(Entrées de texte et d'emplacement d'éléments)
++++

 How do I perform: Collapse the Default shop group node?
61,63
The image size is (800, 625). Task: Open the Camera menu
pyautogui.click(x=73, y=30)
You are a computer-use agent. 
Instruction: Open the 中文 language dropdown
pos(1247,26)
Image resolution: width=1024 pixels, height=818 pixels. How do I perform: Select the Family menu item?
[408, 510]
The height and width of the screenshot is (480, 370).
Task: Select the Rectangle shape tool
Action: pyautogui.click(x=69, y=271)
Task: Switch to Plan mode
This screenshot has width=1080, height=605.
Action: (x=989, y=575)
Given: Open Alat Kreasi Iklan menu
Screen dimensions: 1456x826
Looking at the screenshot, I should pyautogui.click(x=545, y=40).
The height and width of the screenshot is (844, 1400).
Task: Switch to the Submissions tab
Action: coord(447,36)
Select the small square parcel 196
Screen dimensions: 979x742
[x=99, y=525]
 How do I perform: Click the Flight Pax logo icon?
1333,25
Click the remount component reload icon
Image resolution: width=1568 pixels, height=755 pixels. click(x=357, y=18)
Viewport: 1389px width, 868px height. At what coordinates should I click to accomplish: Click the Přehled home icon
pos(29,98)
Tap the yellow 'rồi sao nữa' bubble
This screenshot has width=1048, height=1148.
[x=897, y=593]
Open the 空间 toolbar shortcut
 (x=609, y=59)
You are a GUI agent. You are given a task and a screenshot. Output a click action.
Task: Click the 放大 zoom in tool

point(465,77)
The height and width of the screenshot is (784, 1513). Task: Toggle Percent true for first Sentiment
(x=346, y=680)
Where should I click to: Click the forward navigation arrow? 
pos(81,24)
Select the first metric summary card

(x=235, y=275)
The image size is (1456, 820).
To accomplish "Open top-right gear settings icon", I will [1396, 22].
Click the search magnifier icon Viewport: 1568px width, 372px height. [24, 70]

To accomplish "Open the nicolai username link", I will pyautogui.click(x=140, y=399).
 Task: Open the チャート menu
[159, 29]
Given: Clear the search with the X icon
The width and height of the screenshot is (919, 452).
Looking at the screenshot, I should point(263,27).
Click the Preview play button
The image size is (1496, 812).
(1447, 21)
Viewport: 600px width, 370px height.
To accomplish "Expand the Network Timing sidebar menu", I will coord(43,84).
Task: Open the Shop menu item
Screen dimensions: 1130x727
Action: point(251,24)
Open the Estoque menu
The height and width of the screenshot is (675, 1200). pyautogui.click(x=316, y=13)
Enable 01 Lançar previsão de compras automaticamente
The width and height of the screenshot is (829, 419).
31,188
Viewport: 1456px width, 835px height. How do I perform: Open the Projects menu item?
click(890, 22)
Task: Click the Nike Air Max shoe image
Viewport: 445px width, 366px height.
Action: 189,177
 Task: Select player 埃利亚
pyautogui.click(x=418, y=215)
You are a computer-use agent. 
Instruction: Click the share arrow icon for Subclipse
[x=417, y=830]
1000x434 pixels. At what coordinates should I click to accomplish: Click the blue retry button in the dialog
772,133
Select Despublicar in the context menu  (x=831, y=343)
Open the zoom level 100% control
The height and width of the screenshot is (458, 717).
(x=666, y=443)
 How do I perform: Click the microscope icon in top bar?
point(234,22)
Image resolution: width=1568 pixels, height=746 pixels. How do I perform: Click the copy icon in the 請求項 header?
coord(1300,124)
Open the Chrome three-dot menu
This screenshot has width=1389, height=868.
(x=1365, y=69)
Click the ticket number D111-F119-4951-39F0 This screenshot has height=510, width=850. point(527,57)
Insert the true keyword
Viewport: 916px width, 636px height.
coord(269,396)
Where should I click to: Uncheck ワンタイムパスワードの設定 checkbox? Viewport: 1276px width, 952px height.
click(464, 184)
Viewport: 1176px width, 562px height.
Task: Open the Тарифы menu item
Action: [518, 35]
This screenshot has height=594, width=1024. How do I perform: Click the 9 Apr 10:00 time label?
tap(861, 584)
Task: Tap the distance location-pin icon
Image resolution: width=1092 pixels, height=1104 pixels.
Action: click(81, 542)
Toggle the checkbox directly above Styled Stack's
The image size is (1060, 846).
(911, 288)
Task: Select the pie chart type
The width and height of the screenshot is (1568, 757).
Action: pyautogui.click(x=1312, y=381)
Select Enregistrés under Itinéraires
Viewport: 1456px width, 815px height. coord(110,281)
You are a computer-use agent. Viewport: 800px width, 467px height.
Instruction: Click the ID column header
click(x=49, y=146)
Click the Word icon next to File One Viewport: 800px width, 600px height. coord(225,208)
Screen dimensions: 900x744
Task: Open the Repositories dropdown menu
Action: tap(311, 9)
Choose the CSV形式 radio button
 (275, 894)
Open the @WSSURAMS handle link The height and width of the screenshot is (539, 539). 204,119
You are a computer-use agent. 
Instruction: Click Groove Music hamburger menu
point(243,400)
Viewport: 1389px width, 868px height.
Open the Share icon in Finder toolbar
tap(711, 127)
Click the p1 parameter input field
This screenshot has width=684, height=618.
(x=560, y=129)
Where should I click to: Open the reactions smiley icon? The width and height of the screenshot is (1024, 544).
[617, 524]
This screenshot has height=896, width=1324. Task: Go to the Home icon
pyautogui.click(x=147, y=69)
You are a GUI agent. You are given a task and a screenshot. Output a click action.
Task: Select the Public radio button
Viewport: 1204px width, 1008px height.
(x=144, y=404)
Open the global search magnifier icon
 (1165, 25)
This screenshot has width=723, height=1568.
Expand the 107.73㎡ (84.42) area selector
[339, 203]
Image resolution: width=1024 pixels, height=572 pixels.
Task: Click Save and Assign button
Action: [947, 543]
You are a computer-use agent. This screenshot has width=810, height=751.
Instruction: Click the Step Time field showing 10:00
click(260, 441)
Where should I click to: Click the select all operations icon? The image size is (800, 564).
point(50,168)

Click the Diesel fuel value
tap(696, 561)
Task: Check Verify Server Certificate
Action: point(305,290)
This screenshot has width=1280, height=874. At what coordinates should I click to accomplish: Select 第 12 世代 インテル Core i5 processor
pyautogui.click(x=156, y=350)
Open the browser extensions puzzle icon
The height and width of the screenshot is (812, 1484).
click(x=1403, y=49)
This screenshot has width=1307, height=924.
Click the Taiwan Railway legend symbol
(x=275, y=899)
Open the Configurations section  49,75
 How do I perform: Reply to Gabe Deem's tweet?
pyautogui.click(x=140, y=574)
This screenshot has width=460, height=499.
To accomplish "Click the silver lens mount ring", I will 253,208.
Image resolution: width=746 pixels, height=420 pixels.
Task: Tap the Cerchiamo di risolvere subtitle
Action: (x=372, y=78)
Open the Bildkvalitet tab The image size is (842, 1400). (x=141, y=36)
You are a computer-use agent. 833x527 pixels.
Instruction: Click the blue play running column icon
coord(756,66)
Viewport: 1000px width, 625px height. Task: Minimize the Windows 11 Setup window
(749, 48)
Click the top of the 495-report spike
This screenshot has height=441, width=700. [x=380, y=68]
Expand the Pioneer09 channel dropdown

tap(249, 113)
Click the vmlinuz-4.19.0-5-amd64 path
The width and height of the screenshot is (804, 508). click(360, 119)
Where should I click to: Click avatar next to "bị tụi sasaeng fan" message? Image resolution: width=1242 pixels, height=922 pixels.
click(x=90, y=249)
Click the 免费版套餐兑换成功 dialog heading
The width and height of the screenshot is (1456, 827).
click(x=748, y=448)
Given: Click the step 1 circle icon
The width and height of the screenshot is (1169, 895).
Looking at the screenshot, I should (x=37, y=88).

++++

Tâche:
Pouvez-vous présenter toutes les lignes ci-dessus sous forme de liste numérotée, sans les lignes vides ?

Tâche réalisée:
1.  How do I perform: Collapse the Default shop group node?
2. 61,63
3. The image size is (800, 625). Task: Open the Camera menu
4. pyautogui.click(x=73, y=30)
5. You are a computer-use agent. 
6. Instruction: Open the 中文 language dropdown
7. pos(1247,26)
8. Image resolution: width=1024 pixels, height=818 pixels. How do I perform: Select the Family menu item?
9. [408, 510]
10. The height and width of the screenshot is (480, 370).
11. Task: Select the Rectangle shape tool
12. Action: pyautogui.click(x=69, y=271)
13. Task: Switch to Plan mode
14. This screenshot has width=1080, height=605.
15. Action: (x=989, y=575)
16. Given: Open Alat Kreasi Iklan menu
17. Screen dimensions: 1456x826
18. Looking at the screenshot, I should pyautogui.click(x=545, y=40).
19. The height and width of the screenshot is (844, 1400).
20. Task: Switch to the Submissions tab
21. Action: coord(447,36)
22. Select the small square parcel 196
23. Screen dimensions: 979x742
24. [x=99, y=525]
25.  How do I perform: Click the Flight Pax logo icon?
26. 1333,25
27. Click the remount component reload icon
28. Image resolution: width=1568 pixels, height=755 pixels. click(x=357, y=18)
29. Viewport: 1389px width, 868px height. At what coordinates should I click to accomplish: Click the Přehled home icon
30. pos(29,98)
31. Tap the yellow 'rồi sao nữa' bubble
32. This screenshot has width=1048, height=1148.
33. [x=897, y=593]
34. Open the 空间 toolbar shortcut
35.  (x=609, y=59)
36. You are a GUI agent. You are given a task and a screenshot. Output a click action.
37. Task: Click the 放大 zoom in tool
38. point(465,77)
39. The height and width of the screenshot is (784, 1513). Task: Toggle Percent true for first Sentiment
40. (x=346, y=680)
41. Where should I click to: Click the forward navigation arrow? 
42. pos(81,24)
43. Select the first metric summary card
44. (x=235, y=275)
45. The image size is (1456, 820).
46. To accomplish "Open top-right gear settings icon", I will [1396, 22].
47. Click the search magnifier icon Viewport: 1568px width, 372px height. [24, 70]
48. To accomplish "Open the nicolai username link", I will pyautogui.click(x=140, y=399).
49.  Task: Open the チャート menu
50. [159, 29]
51. Given: Clear the search with the X icon
52. The width and height of the screenshot is (919, 452).
53. Looking at the screenshot, I should point(263,27).
54. Click the Preview play button
55. The image size is (1496, 812).
56. (1447, 21)
57. Viewport: 600px width, 370px height.
58. To accomplish "Expand the Network Timing sidebar menu", I will coord(43,84).
59. Task: Open the Shop menu item
60. Screen dimensions: 1130x727
61. Action: point(251,24)
62. Open the Estoque menu
63. The height and width of the screenshot is (675, 1200). pyautogui.click(x=316, y=13)
64. Enable 01 Lançar previsão de compras automaticamente
65. The width and height of the screenshot is (829, 419).
66. 31,188
67. Viewport: 1456px width, 835px height. How do I perform: Open the Projects menu item?
68. click(890, 22)
69. Task: Click the Nike Air Max shoe image
70. Viewport: 445px width, 366px height.
71. Action: 189,177
72.  Task: Select player 埃利亚
73. pyautogui.click(x=418, y=215)
74. You are a computer-use agent. 
75. Instruction: Click the share arrow icon for Subclipse
76. [x=417, y=830]
77. 1000x434 pixels. At what coordinates should I click to accomplish: Click the blue retry button in the dialog
78. 772,133
79. Select Despublicar in the context menu  (x=831, y=343)
80. Open the zoom level 100% control
81. The height and width of the screenshot is (458, 717).
82. (x=666, y=443)
83.  How do I perform: Click the microscope icon in top bar?
84. point(234,22)
85. Image resolution: width=1568 pixels, height=746 pixels. How do I perform: Click the copy icon in the 請求項 header?
86. coord(1300,124)
87. Open the Chrome three-dot menu
88. This screenshot has width=1389, height=868.
89. (x=1365, y=69)
90. Click the ticket number D111-F119-4951-39F0 This screenshot has height=510, width=850. point(527,57)
91. Insert the true keyword
92. Viewport: 916px width, 636px height.
93. coord(269,396)
94. Where should I click to: Uncheck ワンタイムパスワードの設定 checkbox? Viewport: 1276px width, 952px height.
95. click(464, 184)
96. Viewport: 1176px width, 562px height.
97. Task: Open the Тарифы menu item
98. Action: [518, 35]
99. This screenshot has height=594, width=1024. How do I perform: Click the 9 Apr 10:00 time label?
100. tap(861, 584)
101. Task: Tap the distance location-pin icon
102. Image resolution: width=1092 pixels, height=1104 pixels.
103. Action: click(81, 542)
104. Toggle the checkbox directly above Styled Stack's
105. The image size is (1060, 846).
106. (911, 288)
107. Task: Select the pie chart type
108. The width and height of the screenshot is (1568, 757).
109. Action: pyautogui.click(x=1312, y=381)
110. Select Enregistrés under Itinéraires
111. Viewport: 1456px width, 815px height. coord(110,281)
112. You are a computer-use agent. Viewport: 800px width, 467px height.
113. Instruction: Click the ID column header
114. click(x=49, y=146)
115. Click the Word icon next to File One Viewport: 800px width, 600px height. coord(225,208)
116. Screen dimensions: 900x744
117. Task: Open the Repositories dropdown menu
118. Action: tap(311, 9)
119. Choose the CSV形式 radio button
120.  (275, 894)
121. Open the @WSSURAMS handle link The height and width of the screenshot is (539, 539). 204,119
122. You are a computer-use agent. 
123. Instruction: Click Groove Music hamburger menu
124. point(243,400)
125. Viewport: 1389px width, 868px height.
126. Open the Share icon in Finder toolbar
127. tap(711, 127)
128. Click the p1 parameter input field
129. This screenshot has width=684, height=618.
130. (x=560, y=129)
131. Where should I click to: Open the reactions smiley icon? The width and height of the screenshot is (1024, 544).
132. [617, 524]
133. This screenshot has height=896, width=1324. Task: Go to the Home icon
134. pyautogui.click(x=147, y=69)
135. You are a GUI agent. You are given a task and a screenshot. Output a click action.
136. Task: Select the Public radio button
137. Viewport: 1204px width, 1008px height.
138. (x=144, y=404)
139. Open the global search magnifier icon
140.  (1165, 25)
141. This screenshot has width=723, height=1568.
142. Expand the 107.73㎡ (84.42) area selector
143. [339, 203]
144. Image resolution: width=1024 pixels, height=572 pixels.
145. Task: Click Save and Assign button
146. Action: [947, 543]
147. You are a computer-use agent. This screenshot has width=810, height=751.
148. Instruction: Click the Step Time field showing 10:00
149. click(260, 441)
150. Where should I click to: Click the select all operations icon? The image size is (800, 564).
151. point(50,168)
152. Click the Diesel fuel value
153. tap(696, 561)
154. Task: Check Verify Server Certificate
155. Action: point(305,290)
156. This screenshot has width=1280, height=874. At what coordinates should I click to accomplish: Select 第 12 世代 インテル Core i5 processor
157. pyautogui.click(x=156, y=350)
158. Open the browser extensions puzzle icon
159. The height and width of the screenshot is (812, 1484).
160. click(x=1403, y=49)
161. This screenshot has width=1307, height=924.
162. Click the Taiwan Railway legend symbol
163. (x=275, y=899)
164. Open the Configurations section  49,75
165.  How do I perform: Reply to Gabe Deem's tweet?
166. pyautogui.click(x=140, y=574)
167. This screenshot has width=460, height=499.
168. To accomplish "Click the silver lens mount ring", I will 253,208.
169. Image resolution: width=746 pixels, height=420 pixels.
170. Task: Tap the Cerchiamo di risolvere subtitle
171. Action: (x=372, y=78)
172. Open the Bildkvalitet tab The image size is (842, 1400). (x=141, y=36)
173. You are a computer-use agent. 833x527 pixels.
174. Instruction: Click the blue play running column icon
175. coord(756,66)
176. Viewport: 1000px width, 625px height. Task: Minimize the Windows 11 Setup window
177. (749, 48)
178. Click the top of the 495-report spike
179. This screenshot has height=441, width=700. [x=380, y=68]
180. Expand the Pioneer09 channel dropdown
181. tap(249, 113)
182. Click the vmlinuz-4.19.0-5-amd64 path
183. The width and height of the screenshot is (804, 508). click(360, 119)
184. Where should I click to: Click avatar next to "bị tụi sasaeng fan" message? Image resolution: width=1242 pixels, height=922 pixels.
185. click(x=90, y=249)
186. Click the 免费版套餐兑换成功 dialog heading
187. The width and height of the screenshot is (1456, 827).
188. click(x=748, y=448)
189. Given: Click the step 1 circle icon
190. The width and height of the screenshot is (1169, 895).
191. Looking at the screenshot, I should (x=37, y=88).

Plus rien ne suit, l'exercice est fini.